Business users already had the option of Chromebooks aimed specifically at them -- in particular, the high-end, $999-and-up Pixel -- but now they have a more affordable option from Dell and Google: the Chromebook 13, which starts at the far more affordable price of $399. Launched yesterday, the Chromebook 13 is being described as the "first premium professional Chromebook."
Introduced by Google in 2011, the Chrome OS-based Chromebooks are designed to run primarily on the Internet and the cloud. Thanks to their comparatively easy set up compared to conventional desktops and laptops, Chromebooks have been rapidly adopted in the education market, but they have not had as much buy-in from the business world.

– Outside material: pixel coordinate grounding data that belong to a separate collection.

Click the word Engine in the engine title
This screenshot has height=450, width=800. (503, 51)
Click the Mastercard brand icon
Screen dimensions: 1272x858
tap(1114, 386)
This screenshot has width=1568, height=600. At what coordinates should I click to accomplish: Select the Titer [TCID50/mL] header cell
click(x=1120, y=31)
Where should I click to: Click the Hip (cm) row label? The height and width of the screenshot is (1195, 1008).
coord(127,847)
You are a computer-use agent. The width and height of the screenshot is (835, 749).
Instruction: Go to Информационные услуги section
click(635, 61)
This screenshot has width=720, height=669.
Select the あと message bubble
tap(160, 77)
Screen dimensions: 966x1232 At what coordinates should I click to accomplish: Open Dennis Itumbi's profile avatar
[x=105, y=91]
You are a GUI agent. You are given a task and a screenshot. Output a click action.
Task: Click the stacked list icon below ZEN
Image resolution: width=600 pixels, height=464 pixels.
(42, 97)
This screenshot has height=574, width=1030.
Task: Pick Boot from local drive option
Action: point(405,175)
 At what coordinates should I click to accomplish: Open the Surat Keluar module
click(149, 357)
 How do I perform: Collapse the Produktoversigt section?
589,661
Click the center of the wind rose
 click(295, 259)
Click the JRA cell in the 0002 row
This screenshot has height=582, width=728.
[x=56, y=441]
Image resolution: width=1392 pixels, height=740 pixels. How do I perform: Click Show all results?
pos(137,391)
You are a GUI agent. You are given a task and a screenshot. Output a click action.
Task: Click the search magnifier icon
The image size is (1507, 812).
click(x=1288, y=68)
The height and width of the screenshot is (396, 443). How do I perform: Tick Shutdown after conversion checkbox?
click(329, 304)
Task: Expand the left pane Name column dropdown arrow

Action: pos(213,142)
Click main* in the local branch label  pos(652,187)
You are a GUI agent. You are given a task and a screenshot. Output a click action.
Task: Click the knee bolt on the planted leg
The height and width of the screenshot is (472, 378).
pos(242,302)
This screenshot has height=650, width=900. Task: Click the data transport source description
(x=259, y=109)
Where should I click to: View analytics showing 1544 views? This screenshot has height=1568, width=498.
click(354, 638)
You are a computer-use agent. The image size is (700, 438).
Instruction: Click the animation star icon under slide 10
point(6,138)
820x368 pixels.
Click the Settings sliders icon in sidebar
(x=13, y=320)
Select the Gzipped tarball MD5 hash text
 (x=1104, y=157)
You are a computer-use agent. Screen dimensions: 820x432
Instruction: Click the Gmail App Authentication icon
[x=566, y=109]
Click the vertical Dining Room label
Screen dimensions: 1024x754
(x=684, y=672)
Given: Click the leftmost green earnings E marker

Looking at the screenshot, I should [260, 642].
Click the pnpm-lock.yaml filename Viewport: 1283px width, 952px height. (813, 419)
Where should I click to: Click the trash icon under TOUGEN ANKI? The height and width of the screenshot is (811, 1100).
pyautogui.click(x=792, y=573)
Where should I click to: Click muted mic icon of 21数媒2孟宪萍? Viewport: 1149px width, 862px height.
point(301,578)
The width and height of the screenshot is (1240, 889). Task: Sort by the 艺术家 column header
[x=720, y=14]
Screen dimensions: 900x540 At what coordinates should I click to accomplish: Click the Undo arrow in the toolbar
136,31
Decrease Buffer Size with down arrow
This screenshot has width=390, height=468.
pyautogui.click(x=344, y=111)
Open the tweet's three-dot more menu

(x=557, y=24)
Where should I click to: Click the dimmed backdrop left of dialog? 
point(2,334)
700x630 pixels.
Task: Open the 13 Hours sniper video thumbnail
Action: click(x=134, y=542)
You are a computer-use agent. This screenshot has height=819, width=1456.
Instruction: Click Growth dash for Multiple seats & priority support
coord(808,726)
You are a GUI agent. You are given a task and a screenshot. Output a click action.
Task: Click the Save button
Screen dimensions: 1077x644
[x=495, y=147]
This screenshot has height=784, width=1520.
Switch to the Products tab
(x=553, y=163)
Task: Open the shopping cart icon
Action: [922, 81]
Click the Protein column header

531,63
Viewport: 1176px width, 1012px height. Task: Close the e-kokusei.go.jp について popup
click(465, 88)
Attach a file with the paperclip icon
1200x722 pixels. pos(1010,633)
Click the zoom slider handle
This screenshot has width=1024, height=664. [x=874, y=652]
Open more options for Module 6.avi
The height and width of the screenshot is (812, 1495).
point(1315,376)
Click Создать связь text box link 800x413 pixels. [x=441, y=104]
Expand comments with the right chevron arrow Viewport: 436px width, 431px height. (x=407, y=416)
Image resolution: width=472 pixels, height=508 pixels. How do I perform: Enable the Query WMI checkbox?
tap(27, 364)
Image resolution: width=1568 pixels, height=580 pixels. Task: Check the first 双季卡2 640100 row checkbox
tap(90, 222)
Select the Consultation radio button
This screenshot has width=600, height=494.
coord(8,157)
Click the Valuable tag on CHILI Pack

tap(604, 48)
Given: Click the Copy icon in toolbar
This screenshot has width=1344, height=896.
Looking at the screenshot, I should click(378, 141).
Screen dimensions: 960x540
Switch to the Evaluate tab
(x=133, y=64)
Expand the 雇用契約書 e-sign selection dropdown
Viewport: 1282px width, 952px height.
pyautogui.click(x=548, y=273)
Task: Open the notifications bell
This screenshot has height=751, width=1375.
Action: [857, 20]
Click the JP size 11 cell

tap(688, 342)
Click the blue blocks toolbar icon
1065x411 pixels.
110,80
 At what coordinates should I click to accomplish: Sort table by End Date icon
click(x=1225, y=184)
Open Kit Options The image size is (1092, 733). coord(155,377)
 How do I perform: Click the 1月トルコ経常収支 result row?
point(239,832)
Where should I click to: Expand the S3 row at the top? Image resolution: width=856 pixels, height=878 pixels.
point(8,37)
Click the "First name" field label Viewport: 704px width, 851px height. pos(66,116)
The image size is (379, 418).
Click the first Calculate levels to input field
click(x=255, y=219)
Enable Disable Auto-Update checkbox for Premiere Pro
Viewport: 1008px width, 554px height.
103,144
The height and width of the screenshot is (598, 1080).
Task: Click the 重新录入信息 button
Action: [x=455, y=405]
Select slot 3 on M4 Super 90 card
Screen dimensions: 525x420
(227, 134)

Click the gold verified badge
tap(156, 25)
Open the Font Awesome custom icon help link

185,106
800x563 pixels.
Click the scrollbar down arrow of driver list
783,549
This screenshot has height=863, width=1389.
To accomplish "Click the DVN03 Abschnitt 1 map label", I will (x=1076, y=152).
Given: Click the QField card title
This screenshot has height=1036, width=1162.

Google and Dell are hoping to change that with the launch of the Chromebook 13, which features a number of new capabilities designed to make it "play well with others," according to Google. That includes more support for online file storage, connections to local printers and integration with Microsoft infrastructure.
For 'Business Undergoing Transformation'
The Chromebook 13 is designed for "businesses undergoing transformation, shifting to the cloud and rethinking how mobile and devices play into this transformation," according to a blog post by Saswat Panigrahi and Raghu Yarlagadda, Google's product managers for Chromebooks for Work. Companies like Netflix, Sanmina and Starbucks have already adopted Chromebooks for their "ease of deployment, security and ability to integrate well with existing technologies," they noted.
In addition to being easy to integrate into wider device ecosystems, the Chromebook 13 is also aimed at enterprise users who need to work on the go, said Kirk Schell, Dell's vice president and general manager for commercial client solutions.
Built with Intel Celeron Core i3 and i5 processors, the 13.3-inch Chromebook 13 features a touchscreen display, carbon fiber cover, backlit keyboard and Corning Gorilla Glass trackpad. It offers up to 8 GB of system memory and 12-hour battery life, along with a 720-pixel HD video webcam and dual array microphones designed to integrate with Google Hangouts.
Appeal for SMBs and Startups
The Chromebook 13 is also designed to work with the legacy apps that enterprises depend on, from Microsoft hardware to cloud-based storage providers like Box or Dropbox. With single sign-on, the device can plug into VMWare, Dell vWorkspace or Citrix's Chrome receiver, and VPN connections are supported by Pulse Secure, Dell SonicWall and Cisco AnyConnect via the Chrome Web Store. Panigrahi and Yarlagadda added that support for F5 Networks and Palo Alto Networks is expected to be added soon.
Worldwide sales of Chromebooks are projected to reach 7.3 million units in 2015, up 27 percent over last year, according to Gartner Inc. Educational users remain the backbone of the Chromebook market, with 72 percent of buyers in that sector.
While businesses have been slower to adopt Chromebooks, Google has been making a push to grow the enterprise market with a suite of Chromebooks for Work applications and other functional improvements.
"Chromebook is a device that can be considered by SMBs or new startup companies that do not have the resources to invest too much in IT infrastructure," said Isabelle Durand, a Gartner analyst. "Chromebooks will become a valid device choice for employees as enterprises seek to provide simple, secure, low-cost and easy-to-manage access to new Web applications and legacy systems, unless a specific application forces a Windows decision."
Loren Loverde, vice president for worldwide PC trackers and forecasting at the analyst firm IDC, told us that the Chromebook 13 should do better than the Pixel because of its polished design and competitive price. "This should appeal to users that are highly mobile -- which covers a growing range of businesses and functions like sales and field work," he said.